Richard Maguet (7 March 1896, Amiens – 16 June 1940, Sully-sur-Loire) was a French Post-Impressionist painter.

== Biography ==
He was born to a middle-class family of modest means. His first trip to Paris came in 1913. There, with a recommendation from the sculptor Albert Roze, he studied in the workshops of the designer, Berthold Mahn, who became one of his best friends. Two years later, he was conscripted and fought at the Battle of Verdun, for which he was awarded the Croix de Guerre. He was demobilized in 1919, returned to Paris, worked as a printer and, a year later, got married.

After that, he provided illustrations and cartoons for several newspapers, as well as doing costume designs. He also had his first solo exhibitions at the Salon d'Automne and the Salon des Indépendants. In the late 1920s, he made several stays in Yonne (notably at Cravant) and Boulogne-sur-Mer, with his friends Eugène Corneau and Jean Launois.

In 1930, he was named Secretary of the Salon d'Automne. Two years later, he toured Southern France and visited Algiers, where he stayed at the Villa Abd-el-Tif; one of the benefits of having been awarded the Prix Abd-el-Tif, together with the sculptor Marcel Damboise.

Shortly after returning, his wife, Lucienne, died of a heart attack. To help assuage his grief, he spent a year travelling throughout Algeria and Morocco. In 1935, he went back to Paris and married Denise Titre, a great-granddaughter of Elisée Reclus. She published a monograph of him as a wedding gift.

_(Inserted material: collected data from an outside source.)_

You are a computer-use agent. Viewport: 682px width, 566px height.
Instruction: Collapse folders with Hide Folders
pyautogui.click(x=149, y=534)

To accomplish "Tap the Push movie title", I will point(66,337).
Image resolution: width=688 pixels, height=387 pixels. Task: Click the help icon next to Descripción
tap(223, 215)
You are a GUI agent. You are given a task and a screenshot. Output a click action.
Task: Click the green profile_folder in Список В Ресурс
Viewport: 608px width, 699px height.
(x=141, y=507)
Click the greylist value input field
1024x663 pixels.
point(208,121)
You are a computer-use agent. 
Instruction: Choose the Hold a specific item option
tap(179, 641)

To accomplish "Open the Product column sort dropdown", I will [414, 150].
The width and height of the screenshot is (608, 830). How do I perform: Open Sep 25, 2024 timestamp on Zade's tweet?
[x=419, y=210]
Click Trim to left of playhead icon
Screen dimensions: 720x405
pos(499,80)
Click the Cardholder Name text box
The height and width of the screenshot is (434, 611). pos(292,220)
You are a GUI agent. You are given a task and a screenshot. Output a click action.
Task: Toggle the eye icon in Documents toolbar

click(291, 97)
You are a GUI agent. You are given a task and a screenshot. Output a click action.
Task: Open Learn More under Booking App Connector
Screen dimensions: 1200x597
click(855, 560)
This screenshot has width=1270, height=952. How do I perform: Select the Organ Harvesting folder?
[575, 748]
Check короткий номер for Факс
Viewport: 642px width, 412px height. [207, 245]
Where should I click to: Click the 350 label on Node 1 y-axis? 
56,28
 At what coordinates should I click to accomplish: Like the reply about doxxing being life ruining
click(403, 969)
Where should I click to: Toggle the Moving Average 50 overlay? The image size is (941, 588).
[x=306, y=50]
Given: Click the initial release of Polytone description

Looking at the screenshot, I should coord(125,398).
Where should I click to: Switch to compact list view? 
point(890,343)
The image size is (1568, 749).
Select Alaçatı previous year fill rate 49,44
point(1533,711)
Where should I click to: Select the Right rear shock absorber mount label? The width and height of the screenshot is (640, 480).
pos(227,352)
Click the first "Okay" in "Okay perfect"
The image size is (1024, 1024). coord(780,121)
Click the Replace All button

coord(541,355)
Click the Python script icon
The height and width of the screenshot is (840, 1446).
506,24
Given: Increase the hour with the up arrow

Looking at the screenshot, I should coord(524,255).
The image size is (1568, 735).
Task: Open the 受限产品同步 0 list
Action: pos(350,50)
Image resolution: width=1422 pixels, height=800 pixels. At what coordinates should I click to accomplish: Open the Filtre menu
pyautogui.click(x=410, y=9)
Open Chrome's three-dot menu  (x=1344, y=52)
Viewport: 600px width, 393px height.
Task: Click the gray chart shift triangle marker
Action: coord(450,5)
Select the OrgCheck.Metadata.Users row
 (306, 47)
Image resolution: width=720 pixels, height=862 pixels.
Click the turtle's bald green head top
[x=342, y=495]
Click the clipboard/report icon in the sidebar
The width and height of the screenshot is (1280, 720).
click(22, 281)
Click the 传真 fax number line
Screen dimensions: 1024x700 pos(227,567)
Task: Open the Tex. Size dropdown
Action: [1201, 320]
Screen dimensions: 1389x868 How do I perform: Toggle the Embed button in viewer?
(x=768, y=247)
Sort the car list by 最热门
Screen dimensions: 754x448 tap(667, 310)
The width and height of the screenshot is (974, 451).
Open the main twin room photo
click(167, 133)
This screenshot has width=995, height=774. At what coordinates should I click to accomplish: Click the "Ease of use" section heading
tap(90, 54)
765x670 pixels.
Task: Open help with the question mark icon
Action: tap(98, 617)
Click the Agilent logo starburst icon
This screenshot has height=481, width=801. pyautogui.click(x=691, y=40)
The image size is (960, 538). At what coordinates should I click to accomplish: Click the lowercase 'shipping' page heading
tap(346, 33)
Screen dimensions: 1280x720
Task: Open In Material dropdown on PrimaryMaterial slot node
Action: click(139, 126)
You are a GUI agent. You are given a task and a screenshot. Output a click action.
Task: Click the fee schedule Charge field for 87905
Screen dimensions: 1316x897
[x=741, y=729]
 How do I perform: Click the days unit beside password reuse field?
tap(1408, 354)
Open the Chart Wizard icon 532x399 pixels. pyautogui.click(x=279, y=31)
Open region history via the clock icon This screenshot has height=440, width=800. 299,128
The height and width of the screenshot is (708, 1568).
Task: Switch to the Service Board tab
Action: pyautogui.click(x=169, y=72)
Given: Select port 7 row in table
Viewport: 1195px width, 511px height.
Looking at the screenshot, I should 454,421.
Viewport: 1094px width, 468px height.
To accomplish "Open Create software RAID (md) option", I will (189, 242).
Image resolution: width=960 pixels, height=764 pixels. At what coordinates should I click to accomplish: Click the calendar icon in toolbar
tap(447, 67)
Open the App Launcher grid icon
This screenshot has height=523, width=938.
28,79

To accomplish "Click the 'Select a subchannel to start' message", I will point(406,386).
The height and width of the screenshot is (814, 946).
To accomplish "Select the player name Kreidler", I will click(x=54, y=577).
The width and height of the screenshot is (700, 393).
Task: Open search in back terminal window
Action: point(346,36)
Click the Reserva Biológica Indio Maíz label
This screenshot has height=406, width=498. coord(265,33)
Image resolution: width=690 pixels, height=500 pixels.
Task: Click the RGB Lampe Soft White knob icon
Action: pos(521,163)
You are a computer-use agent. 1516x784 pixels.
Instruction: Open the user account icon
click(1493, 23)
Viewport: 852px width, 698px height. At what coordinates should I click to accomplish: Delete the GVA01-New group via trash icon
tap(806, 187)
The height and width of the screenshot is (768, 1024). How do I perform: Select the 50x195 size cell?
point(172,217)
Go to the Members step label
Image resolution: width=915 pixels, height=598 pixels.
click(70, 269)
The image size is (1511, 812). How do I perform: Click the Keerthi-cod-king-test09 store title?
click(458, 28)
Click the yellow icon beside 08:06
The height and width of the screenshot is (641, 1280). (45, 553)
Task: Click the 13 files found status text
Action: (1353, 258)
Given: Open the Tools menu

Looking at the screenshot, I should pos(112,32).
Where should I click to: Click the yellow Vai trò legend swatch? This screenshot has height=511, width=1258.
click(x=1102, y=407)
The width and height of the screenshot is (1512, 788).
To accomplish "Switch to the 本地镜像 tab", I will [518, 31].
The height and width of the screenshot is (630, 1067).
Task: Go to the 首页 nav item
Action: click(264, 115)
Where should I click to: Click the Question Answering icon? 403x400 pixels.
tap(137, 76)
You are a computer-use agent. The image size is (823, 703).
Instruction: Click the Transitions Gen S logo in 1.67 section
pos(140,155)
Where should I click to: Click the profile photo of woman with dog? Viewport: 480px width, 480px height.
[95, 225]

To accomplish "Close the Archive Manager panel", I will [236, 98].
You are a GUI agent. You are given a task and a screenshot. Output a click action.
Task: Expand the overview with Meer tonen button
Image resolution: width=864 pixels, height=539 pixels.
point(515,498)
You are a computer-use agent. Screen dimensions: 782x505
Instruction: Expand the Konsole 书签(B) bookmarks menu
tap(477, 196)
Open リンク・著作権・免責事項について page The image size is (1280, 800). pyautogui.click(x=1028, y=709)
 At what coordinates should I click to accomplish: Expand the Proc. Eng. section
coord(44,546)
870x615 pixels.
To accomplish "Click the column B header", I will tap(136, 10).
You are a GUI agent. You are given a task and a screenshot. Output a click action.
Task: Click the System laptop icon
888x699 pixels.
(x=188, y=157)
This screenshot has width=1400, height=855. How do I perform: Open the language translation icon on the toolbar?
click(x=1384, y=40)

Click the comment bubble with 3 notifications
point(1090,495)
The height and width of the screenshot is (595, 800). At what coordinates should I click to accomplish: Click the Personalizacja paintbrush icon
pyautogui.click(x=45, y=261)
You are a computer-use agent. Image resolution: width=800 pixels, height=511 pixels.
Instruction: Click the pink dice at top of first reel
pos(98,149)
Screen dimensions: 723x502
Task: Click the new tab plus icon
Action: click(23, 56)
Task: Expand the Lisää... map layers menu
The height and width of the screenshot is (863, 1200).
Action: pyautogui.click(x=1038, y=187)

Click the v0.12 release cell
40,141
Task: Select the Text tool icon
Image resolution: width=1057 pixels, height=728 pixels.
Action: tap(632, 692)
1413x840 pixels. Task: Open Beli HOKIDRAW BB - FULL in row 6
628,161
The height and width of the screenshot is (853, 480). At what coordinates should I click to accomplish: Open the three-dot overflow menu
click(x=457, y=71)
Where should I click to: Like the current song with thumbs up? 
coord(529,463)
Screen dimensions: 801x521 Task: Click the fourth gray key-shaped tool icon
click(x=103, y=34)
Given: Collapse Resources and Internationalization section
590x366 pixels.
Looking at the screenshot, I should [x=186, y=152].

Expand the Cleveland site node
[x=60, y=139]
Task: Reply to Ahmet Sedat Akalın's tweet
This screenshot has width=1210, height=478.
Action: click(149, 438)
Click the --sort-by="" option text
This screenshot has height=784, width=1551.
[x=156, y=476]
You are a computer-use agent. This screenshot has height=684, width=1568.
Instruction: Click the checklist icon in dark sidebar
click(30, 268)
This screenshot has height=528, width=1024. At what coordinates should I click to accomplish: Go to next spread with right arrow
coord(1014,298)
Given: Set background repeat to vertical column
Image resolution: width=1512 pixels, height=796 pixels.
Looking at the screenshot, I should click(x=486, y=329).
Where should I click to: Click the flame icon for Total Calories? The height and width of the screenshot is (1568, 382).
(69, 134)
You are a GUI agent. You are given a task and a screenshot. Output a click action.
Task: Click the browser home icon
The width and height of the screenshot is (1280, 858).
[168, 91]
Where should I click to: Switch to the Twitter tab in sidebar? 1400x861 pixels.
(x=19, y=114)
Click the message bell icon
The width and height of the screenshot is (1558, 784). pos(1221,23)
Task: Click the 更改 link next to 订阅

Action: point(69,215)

Camus had first encountered Maguet's work in Algiers around 1933, introduced to the painter through the philosopher Jean Grenier. In 1942, Camus wrote about Maguet in the student journal Alger étudiant. In 1949, he contributed an original essay to the catalogue of a retrospective exhibition at the Galerie André Maurice in Paris, a limited edition of 300 copies printed on vélin du Marais. In that text, Camus wrote of Maguet's late biblical series: noting that in his painting of the resurrection of Lazarus, the miracle did not appear as a supernatural event but as a natural continuation of life itself. Camus concluded: "Life begins again every day." The Abd-el-Tif prize, which Maguet received in 1932, was an annual French government grant enabling painters and sculptors to spend two years at the Villa Abd-el-Tif in Algiers as part of the broader programme of colonial artistic patronage that produced the so-called School of Algiers.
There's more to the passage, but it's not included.